What to do:
(a) Retype the passage about My Classic Car from "The host of" up to and including "car detailing tools.".
(b) In the My Classic Car passage, what catchphrase does Dennis Gage use to end every episode?

Text block:
========================
- Created by: Brad Kimmel
- Starring: Dennis Gage
- Country of origin: United States
- No. of seasons: 24
- No. of episodes: 520

Production
- Running time: 30 minutes

Original release
- Network: TNN, Spike, Speed Channel, Velocity and now Discovery Turbo.
- Release: 1997

= My Classic Car =

My Classic Car is a television show about classic automobiles, hosted by Dennis Gage. It was originally broadcast on TNN, and Speed Channel, followed by MAVtv and Velocity. As of 2026, the show airs on the Discovery Turbo network. It was produced by MadStache, who also created Popular Hot Rodding Television, Corbin’s Ride On and Texas Hardtails.

The host of the show, Dennis Gage, is known for his seemingly boundless enthusiasm, his trademark handlebar moustache and the catchphrase with which he ends every episode, "Honor the timeless classics."

The series features major classic automobile shows and collections, usually in the United States but occasionally in other countries, including Canada and the United Kingdom. Some episodes focus on celebrities and prolific car collectors such as talk show host Jay Leno. Every episode also features a segment now sponsored by Autogeek Garage, a source for auto detailing supplies, car wax, car care products, car polishes, auto accessories, polishers, and car detailing tools.
========================
Input data:
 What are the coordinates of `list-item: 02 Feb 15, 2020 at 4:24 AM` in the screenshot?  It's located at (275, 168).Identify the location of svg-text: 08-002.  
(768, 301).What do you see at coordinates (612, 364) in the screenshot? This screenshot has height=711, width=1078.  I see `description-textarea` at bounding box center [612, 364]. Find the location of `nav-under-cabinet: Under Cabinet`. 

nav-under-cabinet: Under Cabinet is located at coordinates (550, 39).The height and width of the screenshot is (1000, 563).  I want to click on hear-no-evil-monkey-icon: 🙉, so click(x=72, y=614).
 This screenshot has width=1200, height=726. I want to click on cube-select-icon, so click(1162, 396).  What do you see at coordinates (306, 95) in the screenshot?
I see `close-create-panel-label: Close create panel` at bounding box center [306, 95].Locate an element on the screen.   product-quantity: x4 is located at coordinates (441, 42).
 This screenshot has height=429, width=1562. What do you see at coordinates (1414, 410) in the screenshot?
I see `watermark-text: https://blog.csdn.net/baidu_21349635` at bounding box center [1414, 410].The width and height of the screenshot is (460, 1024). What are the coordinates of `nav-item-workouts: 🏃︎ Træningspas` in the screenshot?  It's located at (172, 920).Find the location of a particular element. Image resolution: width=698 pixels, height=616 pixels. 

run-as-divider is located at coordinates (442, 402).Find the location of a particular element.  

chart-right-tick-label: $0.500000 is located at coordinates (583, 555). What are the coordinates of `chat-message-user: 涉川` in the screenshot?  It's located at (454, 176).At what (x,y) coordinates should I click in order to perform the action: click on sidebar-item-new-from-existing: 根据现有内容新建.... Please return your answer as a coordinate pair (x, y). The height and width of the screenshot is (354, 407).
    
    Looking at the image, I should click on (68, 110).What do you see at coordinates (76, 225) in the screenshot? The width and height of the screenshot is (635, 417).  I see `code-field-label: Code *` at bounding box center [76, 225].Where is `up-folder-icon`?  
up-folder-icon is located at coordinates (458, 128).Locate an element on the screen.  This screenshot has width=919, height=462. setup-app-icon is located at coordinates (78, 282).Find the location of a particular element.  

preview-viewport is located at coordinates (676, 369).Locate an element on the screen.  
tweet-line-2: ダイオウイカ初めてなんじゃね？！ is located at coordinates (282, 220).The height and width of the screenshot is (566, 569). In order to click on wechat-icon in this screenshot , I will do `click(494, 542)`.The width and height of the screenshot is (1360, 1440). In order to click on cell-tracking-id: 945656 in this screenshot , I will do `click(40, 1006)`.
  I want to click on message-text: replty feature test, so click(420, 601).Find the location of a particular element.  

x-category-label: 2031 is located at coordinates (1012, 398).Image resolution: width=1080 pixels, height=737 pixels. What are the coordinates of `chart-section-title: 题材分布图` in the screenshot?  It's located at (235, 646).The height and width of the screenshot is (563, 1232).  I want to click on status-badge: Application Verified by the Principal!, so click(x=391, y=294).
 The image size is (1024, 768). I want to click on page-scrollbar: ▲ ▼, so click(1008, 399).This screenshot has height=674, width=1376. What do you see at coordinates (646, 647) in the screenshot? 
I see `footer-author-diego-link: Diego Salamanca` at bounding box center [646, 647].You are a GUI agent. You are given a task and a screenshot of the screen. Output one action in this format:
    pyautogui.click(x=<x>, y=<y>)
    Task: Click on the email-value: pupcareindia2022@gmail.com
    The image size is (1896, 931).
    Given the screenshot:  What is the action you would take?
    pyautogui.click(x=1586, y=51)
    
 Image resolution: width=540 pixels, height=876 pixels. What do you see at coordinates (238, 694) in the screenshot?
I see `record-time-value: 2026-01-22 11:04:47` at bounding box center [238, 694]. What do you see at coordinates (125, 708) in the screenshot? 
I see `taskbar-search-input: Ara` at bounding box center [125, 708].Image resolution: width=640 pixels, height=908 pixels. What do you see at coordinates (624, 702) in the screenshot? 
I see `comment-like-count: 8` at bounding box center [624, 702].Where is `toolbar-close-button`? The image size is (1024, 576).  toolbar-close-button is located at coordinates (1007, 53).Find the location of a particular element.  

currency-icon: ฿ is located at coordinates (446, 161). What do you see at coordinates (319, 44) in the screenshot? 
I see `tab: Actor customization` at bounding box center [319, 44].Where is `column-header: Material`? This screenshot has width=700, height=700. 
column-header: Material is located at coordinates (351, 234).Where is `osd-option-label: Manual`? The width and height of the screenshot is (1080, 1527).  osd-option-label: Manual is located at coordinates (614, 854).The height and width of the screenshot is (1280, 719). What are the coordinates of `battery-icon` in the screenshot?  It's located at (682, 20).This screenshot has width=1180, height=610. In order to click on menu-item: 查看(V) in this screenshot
========================
Answer list:
(a)
The host of the show, Dennis Gage, is known for his seemingly boundless enthusiasm, his trademark handlebar moustache and the catchphrase with which he ends every episode, "Honor the timeless classics."

The series features major classic automobile shows and collections, usually in the United States but occasionally in other countries, including Canada and the United Kingdom. Some episodes focus on celebrities and prolific car collectors such as talk show host Jay Leno. Every episode also features a segment now sponsored by Autogeek Garage, a source for auto detailing supplies, car wax, car care products, car polishes, auto accessories, polishers, and car detailing tools.

(b) "Honor the timeless classics."